You can reclaim Irish VAT on most business-related purchases, provided the VAT on those goods or services would be deductible if your business were operating in Ireland. Ireland’s standard VAT rate is 23% as of January 2026, with reduced rates of 13.5% and 9% applying to certain categories.3Revenue Irish Tax and Customs. Current VAT Rates Whatever rate you were charged on the invoice is what you claim back.

Several categories of spending are excluded from refunds entirely:

  • Food, drink, and accommodation: No refund, with one exception — accommodation directly connected to attending a qualifying conference.
  • Entertainment expenses: No refund regardless of business purpose.
  • Passenger motor vehicles and sports vehicles: Hiring or purchasing these does not give rise to a claim.
  • Petrol: No refund even for business use.
  • Goods for resale or hire in Ireland: If you bought goods to supply them within Ireland or to hire them out for use in Ireland, those purchases are excluded.
  • Exempt activities: Goods or services connected to an activity that would be VAT-exempt if carried on within Ireland do not qualify.

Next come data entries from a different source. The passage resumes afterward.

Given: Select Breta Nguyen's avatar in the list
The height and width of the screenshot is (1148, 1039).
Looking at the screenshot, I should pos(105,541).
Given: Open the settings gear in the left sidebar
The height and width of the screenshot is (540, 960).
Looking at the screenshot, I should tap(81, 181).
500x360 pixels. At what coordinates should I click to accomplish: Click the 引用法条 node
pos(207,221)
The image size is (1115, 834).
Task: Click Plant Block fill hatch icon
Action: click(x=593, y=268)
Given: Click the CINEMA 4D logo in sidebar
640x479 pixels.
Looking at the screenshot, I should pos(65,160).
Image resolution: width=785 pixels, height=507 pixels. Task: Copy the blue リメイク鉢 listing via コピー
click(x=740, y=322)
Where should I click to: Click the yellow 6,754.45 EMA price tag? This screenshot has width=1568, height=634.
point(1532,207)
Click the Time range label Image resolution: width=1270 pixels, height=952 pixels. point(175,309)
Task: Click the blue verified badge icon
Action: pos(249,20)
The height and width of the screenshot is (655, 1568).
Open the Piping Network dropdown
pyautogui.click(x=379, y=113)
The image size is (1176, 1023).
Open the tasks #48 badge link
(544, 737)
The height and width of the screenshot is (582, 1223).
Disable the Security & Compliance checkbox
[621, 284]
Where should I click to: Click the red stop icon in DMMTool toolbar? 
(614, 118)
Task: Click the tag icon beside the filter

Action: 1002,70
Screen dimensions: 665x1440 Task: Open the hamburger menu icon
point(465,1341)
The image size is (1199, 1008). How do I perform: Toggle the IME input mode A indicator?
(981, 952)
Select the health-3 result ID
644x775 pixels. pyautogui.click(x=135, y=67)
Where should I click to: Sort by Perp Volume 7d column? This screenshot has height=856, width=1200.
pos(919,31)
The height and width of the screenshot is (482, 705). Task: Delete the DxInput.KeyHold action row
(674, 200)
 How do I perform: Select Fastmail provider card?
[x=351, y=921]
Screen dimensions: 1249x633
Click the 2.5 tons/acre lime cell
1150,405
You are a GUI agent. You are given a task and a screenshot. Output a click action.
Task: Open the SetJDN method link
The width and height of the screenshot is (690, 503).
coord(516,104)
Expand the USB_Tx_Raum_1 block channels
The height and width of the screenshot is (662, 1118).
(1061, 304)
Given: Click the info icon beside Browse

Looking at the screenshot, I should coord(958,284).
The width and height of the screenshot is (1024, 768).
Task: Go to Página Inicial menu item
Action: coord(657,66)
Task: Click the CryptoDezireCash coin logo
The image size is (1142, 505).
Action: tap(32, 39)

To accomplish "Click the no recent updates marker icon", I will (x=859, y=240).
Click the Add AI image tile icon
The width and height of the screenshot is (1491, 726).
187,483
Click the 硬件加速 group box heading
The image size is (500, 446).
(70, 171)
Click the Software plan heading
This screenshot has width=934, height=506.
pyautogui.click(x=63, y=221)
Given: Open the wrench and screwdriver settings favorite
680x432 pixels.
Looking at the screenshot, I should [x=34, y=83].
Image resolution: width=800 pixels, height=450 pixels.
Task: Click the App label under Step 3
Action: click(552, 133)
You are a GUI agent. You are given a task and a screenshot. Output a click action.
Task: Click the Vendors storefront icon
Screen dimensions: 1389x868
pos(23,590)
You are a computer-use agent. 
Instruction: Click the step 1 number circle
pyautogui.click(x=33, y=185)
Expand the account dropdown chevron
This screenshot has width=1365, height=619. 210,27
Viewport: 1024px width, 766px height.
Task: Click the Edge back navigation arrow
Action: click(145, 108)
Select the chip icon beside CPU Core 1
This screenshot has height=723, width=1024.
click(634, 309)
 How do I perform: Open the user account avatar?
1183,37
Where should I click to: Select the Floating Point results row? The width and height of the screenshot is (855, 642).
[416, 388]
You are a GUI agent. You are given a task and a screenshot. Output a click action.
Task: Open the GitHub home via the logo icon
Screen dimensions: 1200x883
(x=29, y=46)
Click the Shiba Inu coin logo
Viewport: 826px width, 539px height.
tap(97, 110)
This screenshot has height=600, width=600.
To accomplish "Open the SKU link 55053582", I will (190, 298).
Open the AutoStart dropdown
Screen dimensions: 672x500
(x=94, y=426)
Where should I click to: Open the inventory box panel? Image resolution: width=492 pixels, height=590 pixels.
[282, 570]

These exclusions mirror what an Irish-registered business would be unable to deduct, so the principle is straightforward: if an Irish trader couldn’t claim the input VAT, neither can you.2Revenue Commissioners. Form VAT 60OEC

Minimum Claim Thresholds

Your total VAT claim must meet a minimum amount depending on the period it covers. For a claim spanning at least three months but no more than a full calendar year, the VAT total must be at least €400. For a shorter period covering the remainder of a calendar year, the minimum drops to €50.2Revenue Commissioners. Form VAT 60OEC If your Irish VAT bill from a business trip comes in under these thresholds, you can wait and bundle it with later purchases from the same calendar year, as long as you file within the deadline.

Documents You Need Before Starting

Getting the paperwork together before you sit down with the form saves time and prevents rejected claims. Every VAT 60OEC application requires the following:

  • Certificate of economic activity: Issued by the tax authority in your home country, this certificate must state the nature of your business, your business registration number, and your name and address. It needs to carry the official stamp of the issuing authority. Once Revenue has a certificate on file, you do not need to supply a new one for a period of one year from the date it was issued.2Revenue Commissioners. Form VAT 60OEC
  • Reciprocity confirmation: A separate document from your home country’s tax authority confirming that it offers equivalent VAT refund arrangements to Irish traders.1Revenue Irish Tax and Customs. Foreign Traders Established Outside the EU Paying Irish VAT
  • Original VAT invoices: Each invoice must show the amount of Irish VAT you paid. Revenue requires the originals — not copies. If you need the originals back, include a full set of photocopies alongside them and Revenue will return the originals after processing.2Revenue Commissioners. Form VAT 60OEC
  • Banking evidence (first claim or changed details): For any first claim submitted after 1 June 2024, or whenever you change the bank details you previously supplied, you must include documentation showing your bank provider, account holder name, and account number. A bank statement header page or a letter from your bank works.2Revenue Commissioners. Form VAT 60OEC

How to Fill Out the Form

The VAT 60OEC form is available as a PDF from Revenue’s website. Every field on the form is mandatory — leaving any blank risks having the claim sent back without being considered.2Revenue Commissioners. Form VAT 60OEC

Business and Contact Details

The top of the form asks for your full business name, trading address, and the country where your business is established. You also enter your business registration number as assigned by your home country’s tax authority. This should match exactly what appears on the certificate of economic activity you are including with the claim.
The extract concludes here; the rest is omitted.